Llegó a ser casi un acto de fe que el papa estuviera involucrado en los
asuntos públicos (“gli affari publici” es la frase que la burocracia de
la iglesia italiana estableció) y que estos asuntos fueran de su
incumbencia cotidiana. Incluso cuando los valores propiamente cristianos
estuvieron en la hoguera, los papas tenían que tomar en consideración
sutilezas diplomáticas, obligaciones de club, alianzas políticas,
afiliaciones culturales, cuestiones territoriales, intereses
financieros, ambiciones personales, motivos familiares y aspiraciones
dinásticas.
La vida de los
papas anteriores ilustra lo abajo que puede arrastrar el peso de las
mencionadas cadenas, a los hombres de la iglesia que predicaron la ley
suprema del amor y los ideales morales más elevados. Pero la historia
revela que algunos papas tuvieron la oportunidad de sacar a la iglesia
de su poder temporal y monetario, permanecer como ayuda espiritual para
todos los hombres, continuar a la espera del cumplimiento de la promesa
que Jesús hizo de que su iglesia nunca fallaría y emplear el único
verdadero poder que Jesús autorizó: el poder espiritual.
Normalmente, estas oportunidades surgieron como resultados desastrosos
cuando los pontífices jugaron a los poderes políticos como líderes
seglares. En cada una de estas ocasiones, sin embargo, encontramos que
los papas Romanos rechazaron la invitación, retrocediendo con horror y
confusión desde el borde del precipicio. Los peores papas lucharon por
recuperar el máximo del poder que hubieran perdido. Los mejores (Pío IX
o Pío XII, por ejemplo) tampoco llegaron a rendir totalmente su poder.

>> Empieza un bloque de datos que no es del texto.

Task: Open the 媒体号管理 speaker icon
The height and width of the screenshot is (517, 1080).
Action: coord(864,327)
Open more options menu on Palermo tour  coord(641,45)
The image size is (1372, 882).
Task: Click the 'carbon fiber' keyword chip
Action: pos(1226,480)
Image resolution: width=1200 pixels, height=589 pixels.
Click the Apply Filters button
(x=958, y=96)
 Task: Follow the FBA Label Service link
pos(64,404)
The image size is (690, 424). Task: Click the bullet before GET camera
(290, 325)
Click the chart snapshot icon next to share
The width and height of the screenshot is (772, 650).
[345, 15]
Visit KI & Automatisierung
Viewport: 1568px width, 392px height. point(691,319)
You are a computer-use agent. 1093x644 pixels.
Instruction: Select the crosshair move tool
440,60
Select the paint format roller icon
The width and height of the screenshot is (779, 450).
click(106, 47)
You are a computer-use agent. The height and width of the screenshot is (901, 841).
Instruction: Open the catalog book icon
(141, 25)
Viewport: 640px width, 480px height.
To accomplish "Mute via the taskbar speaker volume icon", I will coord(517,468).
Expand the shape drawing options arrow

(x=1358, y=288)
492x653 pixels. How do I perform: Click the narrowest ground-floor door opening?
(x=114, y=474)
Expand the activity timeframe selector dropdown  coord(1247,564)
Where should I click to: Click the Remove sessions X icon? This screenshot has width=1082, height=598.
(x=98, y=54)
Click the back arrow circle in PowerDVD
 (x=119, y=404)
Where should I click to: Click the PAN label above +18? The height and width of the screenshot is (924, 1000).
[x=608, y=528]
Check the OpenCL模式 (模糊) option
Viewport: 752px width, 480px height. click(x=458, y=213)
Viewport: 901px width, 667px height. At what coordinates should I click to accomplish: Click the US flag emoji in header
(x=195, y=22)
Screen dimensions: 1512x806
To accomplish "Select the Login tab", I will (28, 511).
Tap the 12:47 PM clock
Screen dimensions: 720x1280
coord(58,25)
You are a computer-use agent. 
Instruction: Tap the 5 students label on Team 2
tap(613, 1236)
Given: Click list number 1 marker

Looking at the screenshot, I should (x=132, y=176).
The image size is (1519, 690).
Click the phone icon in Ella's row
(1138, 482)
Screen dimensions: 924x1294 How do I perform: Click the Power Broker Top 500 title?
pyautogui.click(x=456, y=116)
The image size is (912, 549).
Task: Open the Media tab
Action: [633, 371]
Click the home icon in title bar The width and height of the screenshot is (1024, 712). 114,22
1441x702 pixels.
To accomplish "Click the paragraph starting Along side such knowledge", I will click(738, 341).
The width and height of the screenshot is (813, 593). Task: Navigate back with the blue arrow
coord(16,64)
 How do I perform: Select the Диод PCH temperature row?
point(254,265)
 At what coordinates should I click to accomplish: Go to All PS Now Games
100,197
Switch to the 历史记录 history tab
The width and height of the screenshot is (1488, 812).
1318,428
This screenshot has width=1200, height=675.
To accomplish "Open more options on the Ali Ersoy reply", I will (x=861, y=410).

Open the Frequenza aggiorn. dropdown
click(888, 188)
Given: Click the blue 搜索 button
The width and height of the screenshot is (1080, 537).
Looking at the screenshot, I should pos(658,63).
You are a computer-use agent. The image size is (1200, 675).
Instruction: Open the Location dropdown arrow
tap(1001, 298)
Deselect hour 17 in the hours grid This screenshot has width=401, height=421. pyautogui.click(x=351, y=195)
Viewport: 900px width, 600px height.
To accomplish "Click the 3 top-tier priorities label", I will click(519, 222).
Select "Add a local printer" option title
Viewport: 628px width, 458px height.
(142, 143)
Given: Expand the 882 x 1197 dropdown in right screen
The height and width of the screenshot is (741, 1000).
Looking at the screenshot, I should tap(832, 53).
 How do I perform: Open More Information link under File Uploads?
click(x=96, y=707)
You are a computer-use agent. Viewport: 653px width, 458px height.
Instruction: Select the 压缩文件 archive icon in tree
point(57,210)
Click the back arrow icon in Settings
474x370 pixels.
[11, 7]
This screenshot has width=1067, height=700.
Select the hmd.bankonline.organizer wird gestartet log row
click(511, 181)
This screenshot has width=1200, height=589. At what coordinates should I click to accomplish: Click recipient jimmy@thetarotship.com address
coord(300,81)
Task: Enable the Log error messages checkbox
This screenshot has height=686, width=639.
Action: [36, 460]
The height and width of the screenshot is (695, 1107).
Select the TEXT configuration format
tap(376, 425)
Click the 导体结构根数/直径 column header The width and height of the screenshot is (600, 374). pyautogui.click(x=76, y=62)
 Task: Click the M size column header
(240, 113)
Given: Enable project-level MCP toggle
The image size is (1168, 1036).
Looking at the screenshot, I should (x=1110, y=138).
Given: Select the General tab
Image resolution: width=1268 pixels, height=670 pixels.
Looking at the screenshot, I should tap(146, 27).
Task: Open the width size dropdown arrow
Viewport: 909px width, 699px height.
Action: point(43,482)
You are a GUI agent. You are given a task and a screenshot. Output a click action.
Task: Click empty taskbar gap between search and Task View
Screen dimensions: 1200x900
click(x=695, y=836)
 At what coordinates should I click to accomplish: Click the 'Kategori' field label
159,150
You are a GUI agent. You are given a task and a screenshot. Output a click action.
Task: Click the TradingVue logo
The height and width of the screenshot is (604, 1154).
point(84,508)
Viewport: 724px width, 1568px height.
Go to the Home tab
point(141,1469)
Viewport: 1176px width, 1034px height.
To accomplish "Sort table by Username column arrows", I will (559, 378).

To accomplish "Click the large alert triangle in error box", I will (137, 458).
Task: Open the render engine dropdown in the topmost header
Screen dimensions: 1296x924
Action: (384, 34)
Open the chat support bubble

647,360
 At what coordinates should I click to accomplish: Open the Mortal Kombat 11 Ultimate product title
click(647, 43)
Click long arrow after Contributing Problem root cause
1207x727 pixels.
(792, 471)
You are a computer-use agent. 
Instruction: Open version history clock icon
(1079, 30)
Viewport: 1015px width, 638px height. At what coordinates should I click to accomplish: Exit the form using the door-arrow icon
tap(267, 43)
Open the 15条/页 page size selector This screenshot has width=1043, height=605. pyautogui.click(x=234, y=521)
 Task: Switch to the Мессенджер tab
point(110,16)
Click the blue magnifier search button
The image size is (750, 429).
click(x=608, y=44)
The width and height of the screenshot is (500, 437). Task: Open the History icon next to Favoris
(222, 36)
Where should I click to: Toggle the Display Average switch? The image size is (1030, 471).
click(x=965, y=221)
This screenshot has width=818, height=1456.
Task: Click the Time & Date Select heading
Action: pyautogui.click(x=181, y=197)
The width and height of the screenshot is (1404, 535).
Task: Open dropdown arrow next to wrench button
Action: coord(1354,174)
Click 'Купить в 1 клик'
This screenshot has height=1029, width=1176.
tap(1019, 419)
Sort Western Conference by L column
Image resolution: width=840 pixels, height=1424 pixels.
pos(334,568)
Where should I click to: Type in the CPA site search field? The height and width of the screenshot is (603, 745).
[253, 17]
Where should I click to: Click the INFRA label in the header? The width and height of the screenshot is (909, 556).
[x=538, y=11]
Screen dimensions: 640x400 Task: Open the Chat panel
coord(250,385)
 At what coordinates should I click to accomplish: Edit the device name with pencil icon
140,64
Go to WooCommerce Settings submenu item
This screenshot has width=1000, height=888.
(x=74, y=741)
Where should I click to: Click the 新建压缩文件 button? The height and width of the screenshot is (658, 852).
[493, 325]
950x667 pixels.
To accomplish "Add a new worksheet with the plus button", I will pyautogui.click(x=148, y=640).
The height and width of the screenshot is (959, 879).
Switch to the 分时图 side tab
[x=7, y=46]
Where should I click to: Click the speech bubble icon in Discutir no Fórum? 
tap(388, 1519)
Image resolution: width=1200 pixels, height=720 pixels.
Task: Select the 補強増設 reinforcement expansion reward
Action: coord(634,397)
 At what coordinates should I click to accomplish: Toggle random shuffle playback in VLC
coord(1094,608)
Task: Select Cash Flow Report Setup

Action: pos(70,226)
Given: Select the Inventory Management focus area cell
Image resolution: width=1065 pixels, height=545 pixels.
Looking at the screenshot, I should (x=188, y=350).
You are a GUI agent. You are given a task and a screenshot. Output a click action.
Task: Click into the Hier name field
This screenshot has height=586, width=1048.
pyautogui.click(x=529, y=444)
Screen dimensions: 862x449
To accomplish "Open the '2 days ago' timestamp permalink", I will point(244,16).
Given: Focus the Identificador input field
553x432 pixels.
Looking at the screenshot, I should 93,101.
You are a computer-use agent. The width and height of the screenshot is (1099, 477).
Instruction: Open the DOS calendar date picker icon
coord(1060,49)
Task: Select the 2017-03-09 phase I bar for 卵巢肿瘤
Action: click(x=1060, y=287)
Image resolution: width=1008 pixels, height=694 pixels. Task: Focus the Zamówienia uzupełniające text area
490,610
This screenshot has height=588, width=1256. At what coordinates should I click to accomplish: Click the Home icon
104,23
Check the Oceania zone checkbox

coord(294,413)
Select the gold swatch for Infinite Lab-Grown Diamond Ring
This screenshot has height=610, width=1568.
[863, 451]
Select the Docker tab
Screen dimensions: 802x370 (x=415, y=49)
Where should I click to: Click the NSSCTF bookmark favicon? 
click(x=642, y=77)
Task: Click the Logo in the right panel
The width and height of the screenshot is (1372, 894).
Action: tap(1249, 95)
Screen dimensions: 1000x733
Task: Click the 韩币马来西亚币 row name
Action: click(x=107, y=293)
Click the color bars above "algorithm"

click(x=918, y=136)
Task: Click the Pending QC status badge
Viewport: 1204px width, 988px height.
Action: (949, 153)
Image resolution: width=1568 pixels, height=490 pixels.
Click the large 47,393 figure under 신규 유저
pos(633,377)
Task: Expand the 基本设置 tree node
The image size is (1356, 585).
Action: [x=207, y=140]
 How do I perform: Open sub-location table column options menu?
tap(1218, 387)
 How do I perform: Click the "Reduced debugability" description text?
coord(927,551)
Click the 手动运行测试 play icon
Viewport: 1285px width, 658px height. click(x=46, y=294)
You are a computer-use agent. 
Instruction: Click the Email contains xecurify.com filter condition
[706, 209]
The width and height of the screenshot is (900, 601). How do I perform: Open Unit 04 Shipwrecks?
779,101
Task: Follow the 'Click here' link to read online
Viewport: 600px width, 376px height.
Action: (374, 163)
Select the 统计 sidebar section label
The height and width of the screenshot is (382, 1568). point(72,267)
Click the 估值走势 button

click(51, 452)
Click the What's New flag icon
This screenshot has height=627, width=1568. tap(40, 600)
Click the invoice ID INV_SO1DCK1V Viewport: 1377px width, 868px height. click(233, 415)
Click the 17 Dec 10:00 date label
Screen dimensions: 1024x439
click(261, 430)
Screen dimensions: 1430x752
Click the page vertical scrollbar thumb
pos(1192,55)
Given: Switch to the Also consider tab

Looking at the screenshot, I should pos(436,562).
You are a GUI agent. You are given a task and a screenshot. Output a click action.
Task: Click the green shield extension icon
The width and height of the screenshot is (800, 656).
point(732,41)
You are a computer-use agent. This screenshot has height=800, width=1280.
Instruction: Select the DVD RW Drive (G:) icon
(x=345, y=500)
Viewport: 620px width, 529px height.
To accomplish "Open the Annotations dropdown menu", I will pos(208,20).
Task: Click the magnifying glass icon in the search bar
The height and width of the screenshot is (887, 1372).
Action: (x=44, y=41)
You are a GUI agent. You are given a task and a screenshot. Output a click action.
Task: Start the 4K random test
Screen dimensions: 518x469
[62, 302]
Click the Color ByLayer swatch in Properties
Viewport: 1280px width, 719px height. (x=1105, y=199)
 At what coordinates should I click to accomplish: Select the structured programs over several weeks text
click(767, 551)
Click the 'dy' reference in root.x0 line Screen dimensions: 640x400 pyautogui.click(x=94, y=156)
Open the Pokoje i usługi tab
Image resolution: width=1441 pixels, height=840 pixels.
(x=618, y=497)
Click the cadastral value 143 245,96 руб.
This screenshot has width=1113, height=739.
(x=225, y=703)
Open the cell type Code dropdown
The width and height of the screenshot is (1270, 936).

La práctica general de los papas, a lo largo de los siglos, ha sido el
intentar recuperar sus poderes perdidos e incluso obtener más.
Siempre, dentro de
la iglesia, desde el día en que se estableció el compromiso con los
emperadores Romanos en el año 312, ha existido un deseo sumergido de
separar su destino espiritual del poder civil, por parte de algunas
personas cercanas a ellos. El gran poeta florentino Dante Alighieri en
“El Infierno” concentraba en algunas líneas acerca del papa Silvestre I,
“el primer padre rico”, que estableció el acuerdo con el Emperador
Constantino, a partir de cual la iglesia cambió de ser la autoridad
espiritual a tener total influencia como autoridad civil:
“¡Ah, Constantino! Cuánto mal pudiste hacer
No por tu
conversión, sino por la dote que entregaste
Y que el primer
padre rico se apresuró a tomar.”
Para Dante, así
como para otros ciudadanos y clérigos durante siglos, jugando al león,
el cordero siempre quedó en ridículo.